Tetapi, kalau tak juga, maka pilihannya mungkin lebih baik diam akan lebih menawan.

Sekalipun, tak dipaksa untuk demikian, tetapi minimal saling menghargai kepada orang lain yang telah berkarya.

Minimal hal demikian, adalah mungkin juga sebagai wujud karakter keadaban kemanusiaan yang berpengetahuan santun jadi hamba Tuhan.

Sekalipun, juga Siamangan itu hamba Tuhan, ia merupalan primata jenis lain dari monyetan, bertangan dan berekor panjang bila berbunyi akan muncul temboloknya.

Siamang hidup di hutan belantara Sumatera dan Kalimantan juga di negara lain. Mungkin kini, Siamang habitanya semakin punah, atas kesombongan manusia di dalam menggarongi hutan hunianya.

 

Qishash Kesombongan

 

Masalah esensi kesombongan manusia sebagai hamba Tuhan, telah dititahkan dalam QS Al Isra: 37, yang berarti:

“Dan janganlah kamu berjalan di muka bumi ini dengan sombong, karena sesungguhnya kamu sekali-kali tidak dapat menembus bumi dan sekali-kali kamu tidak akan sampai setinggi gunung.”

Mungkin, ayat di atas, boleh dimaknai secara apa adanya dengan mudah sehingga berkesan di lubuk nurani agar bercermin santun.

Dan jangan pula terlalu songongan, lalu menantangi bayangan sendiri dikarenakan dihantui oleh kelakuan sendiri yang juga terkesan memang begitu sombong,_ Sekalipun dipolesin dengan ragam aksesoris instan gaya sengkuni tulen dalam topeng kesilumanan. Namun, apapun dilakukan akan tetap mendapatkan balasan setimpal atau qishash, baik di dunia maupun di akhirat menanti.

Qishash akan berlaku kepada orang yang menghilangkan jiwa atau anggota badan orang lain, seperti yang diperbuatnya. Nyawa dibayar dengan nyawa tentu berimbang sesuai wujud dilakukannya.

Dan mungkin boleh jadi akan berlaku juga kepada hewan, sesuai kadar dilakukannya. Sama halnya, kesombongan diusung karena merasa ada bekingan cukongan songongannya, maka esensi kelakuan demikian boleh diberlakukan sesuai kadar kesombongan pula.

Sekalipun, ini bukan hadits shahih sebagaimana dinyatakan oleh Imam Jalaluddin al-Suyuthi dalam Lubab al-Hadits, mengutip hadits Nabi SAW, yang berarti: “Bersikap sombonglah kamu terhadap orang yang sombong, karena sesungguhnya bersikap sombong terhadap orang yang sombong adalah sedekah.”
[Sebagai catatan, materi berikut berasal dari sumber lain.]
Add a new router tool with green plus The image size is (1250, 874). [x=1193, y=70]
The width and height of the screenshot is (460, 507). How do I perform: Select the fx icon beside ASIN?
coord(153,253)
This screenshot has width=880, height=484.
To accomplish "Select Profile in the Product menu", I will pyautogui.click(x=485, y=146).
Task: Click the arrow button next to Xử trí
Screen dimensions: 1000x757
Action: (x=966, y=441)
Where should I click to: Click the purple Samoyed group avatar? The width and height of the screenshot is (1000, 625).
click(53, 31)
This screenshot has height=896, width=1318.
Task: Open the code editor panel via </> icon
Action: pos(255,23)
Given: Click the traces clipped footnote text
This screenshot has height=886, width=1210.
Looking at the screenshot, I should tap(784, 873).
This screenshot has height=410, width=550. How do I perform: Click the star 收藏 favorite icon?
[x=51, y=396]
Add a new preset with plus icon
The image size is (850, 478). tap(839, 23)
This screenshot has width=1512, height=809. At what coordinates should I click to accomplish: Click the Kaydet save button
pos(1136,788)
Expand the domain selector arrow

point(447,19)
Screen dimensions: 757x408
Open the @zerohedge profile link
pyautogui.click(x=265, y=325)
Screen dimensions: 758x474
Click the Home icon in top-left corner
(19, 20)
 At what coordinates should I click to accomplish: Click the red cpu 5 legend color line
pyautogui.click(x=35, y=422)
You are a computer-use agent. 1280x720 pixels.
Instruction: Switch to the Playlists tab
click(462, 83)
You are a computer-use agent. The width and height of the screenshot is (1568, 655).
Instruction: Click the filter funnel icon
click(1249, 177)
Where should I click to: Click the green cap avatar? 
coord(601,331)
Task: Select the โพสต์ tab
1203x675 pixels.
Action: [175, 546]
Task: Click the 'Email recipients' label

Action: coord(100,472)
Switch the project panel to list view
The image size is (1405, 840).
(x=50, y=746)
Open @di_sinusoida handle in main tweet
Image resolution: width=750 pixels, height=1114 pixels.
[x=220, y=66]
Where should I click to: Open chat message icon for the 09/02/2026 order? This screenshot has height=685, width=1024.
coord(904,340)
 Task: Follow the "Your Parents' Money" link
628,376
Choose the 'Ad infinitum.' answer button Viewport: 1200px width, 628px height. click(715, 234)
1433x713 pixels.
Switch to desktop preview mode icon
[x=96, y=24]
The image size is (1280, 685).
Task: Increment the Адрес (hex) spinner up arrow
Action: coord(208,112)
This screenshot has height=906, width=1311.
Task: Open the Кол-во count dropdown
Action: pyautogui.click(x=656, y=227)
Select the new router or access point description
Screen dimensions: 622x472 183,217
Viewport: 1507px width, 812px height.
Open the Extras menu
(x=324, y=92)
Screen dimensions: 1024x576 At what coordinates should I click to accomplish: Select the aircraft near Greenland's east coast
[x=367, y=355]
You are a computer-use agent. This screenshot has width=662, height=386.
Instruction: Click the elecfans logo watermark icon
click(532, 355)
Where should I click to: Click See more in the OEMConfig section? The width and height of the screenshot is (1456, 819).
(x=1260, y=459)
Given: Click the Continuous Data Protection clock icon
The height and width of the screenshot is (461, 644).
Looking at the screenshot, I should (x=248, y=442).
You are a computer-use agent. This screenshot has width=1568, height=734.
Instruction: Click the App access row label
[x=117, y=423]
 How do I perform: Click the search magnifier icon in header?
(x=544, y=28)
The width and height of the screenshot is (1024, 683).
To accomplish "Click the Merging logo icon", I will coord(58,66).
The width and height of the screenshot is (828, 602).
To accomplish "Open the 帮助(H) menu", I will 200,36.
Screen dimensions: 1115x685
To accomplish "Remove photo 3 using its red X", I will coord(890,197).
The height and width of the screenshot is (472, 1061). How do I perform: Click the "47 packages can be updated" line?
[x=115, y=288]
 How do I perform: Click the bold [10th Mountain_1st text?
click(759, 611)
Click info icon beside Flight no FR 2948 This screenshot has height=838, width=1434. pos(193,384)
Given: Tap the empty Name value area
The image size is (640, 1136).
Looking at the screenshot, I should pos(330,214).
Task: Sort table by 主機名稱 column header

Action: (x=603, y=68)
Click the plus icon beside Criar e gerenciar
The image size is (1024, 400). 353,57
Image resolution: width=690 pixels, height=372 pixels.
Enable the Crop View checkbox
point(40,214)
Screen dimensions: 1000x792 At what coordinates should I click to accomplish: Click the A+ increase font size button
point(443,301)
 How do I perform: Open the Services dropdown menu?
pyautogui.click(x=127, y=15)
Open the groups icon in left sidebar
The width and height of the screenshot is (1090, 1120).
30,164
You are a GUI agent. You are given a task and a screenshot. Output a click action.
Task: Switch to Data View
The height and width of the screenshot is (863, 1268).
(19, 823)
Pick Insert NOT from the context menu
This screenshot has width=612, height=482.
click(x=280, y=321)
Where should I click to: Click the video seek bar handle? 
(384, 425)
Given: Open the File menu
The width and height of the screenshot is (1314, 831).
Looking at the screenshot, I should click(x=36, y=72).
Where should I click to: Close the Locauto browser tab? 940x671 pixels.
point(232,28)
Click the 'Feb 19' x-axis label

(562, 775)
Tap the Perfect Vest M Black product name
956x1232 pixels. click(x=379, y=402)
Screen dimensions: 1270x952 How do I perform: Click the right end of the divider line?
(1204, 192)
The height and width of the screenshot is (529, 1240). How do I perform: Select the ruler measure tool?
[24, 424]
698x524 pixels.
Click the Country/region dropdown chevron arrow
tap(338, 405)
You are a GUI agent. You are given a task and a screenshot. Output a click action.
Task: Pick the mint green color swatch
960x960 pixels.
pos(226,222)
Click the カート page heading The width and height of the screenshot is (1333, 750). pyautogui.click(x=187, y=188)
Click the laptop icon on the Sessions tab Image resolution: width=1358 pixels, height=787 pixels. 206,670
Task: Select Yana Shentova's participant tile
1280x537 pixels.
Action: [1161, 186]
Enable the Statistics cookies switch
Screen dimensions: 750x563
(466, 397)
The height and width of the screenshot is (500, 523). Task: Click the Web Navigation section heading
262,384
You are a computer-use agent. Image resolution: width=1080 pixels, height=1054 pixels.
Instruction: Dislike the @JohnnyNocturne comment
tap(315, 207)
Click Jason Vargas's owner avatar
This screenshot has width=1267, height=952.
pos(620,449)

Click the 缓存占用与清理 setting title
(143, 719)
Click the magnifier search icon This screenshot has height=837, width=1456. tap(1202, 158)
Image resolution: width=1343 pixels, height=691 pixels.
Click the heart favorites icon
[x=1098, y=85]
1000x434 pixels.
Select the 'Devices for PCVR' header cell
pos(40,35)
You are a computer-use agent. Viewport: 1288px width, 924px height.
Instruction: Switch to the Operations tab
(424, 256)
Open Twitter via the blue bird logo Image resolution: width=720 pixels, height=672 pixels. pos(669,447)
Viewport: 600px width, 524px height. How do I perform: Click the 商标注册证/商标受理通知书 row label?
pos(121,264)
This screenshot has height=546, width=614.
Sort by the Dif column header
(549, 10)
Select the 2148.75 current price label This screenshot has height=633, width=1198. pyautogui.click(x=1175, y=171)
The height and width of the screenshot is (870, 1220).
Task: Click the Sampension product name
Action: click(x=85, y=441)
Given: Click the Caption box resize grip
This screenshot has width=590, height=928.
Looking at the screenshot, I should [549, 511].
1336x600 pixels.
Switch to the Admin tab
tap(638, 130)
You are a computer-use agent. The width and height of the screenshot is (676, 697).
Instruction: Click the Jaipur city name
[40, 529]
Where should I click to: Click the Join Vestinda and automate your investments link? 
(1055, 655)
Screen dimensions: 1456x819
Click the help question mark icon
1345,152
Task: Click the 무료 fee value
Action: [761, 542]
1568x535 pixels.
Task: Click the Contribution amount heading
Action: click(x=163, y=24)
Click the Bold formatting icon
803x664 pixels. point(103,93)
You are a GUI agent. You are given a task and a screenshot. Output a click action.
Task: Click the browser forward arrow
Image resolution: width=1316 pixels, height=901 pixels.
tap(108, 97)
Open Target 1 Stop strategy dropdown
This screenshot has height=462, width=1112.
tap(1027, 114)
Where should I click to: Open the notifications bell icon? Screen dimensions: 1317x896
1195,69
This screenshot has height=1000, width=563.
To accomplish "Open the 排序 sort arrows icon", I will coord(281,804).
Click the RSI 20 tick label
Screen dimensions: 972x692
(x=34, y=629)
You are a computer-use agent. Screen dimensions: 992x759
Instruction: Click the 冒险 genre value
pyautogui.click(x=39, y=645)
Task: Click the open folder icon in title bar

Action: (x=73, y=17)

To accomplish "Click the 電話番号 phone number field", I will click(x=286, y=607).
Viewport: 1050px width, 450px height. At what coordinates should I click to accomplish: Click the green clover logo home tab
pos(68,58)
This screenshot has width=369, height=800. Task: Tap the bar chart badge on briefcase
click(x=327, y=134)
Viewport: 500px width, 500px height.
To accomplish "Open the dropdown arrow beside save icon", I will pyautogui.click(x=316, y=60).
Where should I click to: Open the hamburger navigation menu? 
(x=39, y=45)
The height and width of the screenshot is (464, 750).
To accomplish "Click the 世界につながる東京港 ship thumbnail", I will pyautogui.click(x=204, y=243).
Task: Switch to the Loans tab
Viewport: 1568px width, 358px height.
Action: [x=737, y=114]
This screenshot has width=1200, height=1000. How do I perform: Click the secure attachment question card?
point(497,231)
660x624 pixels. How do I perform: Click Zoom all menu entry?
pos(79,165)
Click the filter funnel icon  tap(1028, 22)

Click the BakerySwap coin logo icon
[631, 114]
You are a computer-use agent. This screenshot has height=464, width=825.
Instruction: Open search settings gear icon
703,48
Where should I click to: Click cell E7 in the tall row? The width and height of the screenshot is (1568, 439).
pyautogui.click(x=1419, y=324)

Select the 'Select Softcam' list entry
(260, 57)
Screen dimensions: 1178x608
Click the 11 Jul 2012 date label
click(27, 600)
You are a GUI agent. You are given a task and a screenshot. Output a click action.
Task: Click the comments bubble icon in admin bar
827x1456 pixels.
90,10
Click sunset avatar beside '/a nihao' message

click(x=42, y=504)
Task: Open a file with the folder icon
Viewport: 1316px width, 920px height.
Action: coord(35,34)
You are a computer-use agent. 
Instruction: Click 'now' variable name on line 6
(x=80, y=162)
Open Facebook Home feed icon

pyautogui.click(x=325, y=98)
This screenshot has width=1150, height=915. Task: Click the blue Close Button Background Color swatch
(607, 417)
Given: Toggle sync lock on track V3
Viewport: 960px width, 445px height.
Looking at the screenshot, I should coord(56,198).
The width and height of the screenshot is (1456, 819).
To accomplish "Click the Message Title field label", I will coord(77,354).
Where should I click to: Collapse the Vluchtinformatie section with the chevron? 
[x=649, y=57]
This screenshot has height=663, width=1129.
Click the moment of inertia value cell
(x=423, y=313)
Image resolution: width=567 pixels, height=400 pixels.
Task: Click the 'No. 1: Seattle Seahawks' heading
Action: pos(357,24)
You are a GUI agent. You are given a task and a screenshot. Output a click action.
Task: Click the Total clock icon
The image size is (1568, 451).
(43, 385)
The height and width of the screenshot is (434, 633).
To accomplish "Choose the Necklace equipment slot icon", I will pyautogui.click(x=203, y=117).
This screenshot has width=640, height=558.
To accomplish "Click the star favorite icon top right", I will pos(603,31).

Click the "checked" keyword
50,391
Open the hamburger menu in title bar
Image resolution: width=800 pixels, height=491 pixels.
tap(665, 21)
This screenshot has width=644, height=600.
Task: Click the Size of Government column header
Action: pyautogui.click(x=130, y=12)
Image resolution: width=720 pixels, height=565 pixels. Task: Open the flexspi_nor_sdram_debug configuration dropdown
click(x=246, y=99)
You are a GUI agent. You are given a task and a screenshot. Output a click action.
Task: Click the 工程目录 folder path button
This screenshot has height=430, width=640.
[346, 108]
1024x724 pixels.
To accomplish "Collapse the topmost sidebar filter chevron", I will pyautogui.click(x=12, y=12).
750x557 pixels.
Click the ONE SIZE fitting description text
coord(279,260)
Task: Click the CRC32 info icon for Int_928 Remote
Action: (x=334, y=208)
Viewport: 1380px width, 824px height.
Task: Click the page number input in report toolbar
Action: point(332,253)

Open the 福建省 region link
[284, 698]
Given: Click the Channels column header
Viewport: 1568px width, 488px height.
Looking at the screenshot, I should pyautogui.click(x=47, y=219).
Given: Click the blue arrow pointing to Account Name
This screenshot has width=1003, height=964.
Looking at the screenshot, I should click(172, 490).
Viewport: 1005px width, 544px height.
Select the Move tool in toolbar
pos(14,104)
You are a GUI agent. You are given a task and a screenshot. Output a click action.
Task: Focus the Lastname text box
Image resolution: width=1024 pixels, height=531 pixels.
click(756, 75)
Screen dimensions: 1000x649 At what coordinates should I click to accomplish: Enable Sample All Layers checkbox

Namun, tidak demikian halnya kepada orang-orang fakir, Nabi SAW melarang bersikap sombong kepada mereka, terkecuali kepada orang fasik dan syirik yang berbuhulan dengan keiblisan.

Orang berbuhulan tentu berlaku biadab, biar kepada hewan dilakukannya. Ini mungkin mesti diberlakukan qishash, sekalipun kepada burung sebagai hewan peliharaan, karena burung sama menjadi mahkluk Tuhan yang bertauhid juga.

Jadi, kesombongan pun boleh diberlakukan qishas pula, sekalipun berbeda kadar kepada binatang sebagai makhluk Tuhan.

 

Dunia untuk Berbeda

 

Kelihatan dunia ini menawan, dikarenakan ada perbedaan yang patut dihargai satu sama lain.

Perselisihan pandangan akan penilaian, adalah anugerah tak terkira untuk dilakoni guna menemukan harmonisasi kehidupan ini.

Termasuk, rasa keadilan memberi dan menerima perbedaan antara jenis kelamin, tentu ditakdirkan untuk diijabkabulkan.

Juga silih bergantiannya siang malam, terang gelap gulita, pergantian mesti diterima apa adanya.

Minimal menstabilkan rasa egois dan arogansi kesombongan dalam kesesatan yang menyiksa diri karena tidak mau menghargai perbedaan.

Api arogansi hanya terabadikan kepada sifat keiblisan saja. Padahal semua hal itu, kita yakin adalah tak disukai oleh Sang Pencipta Semesta ini.

Memang kita dicipta untuk berbeda, termasuk rona di dalam aroma pesona. Namun demikian, irama gerakan melodi tetap mengakui akan kesatuan pada KuasaNya semata.

Hal itu, tentu menjadi keyakinan beragama yang benar sehingga tidak buram dan mesti berbeda juga beragam agar penghuni bumi tidak mesti bergondokan Siamang semua.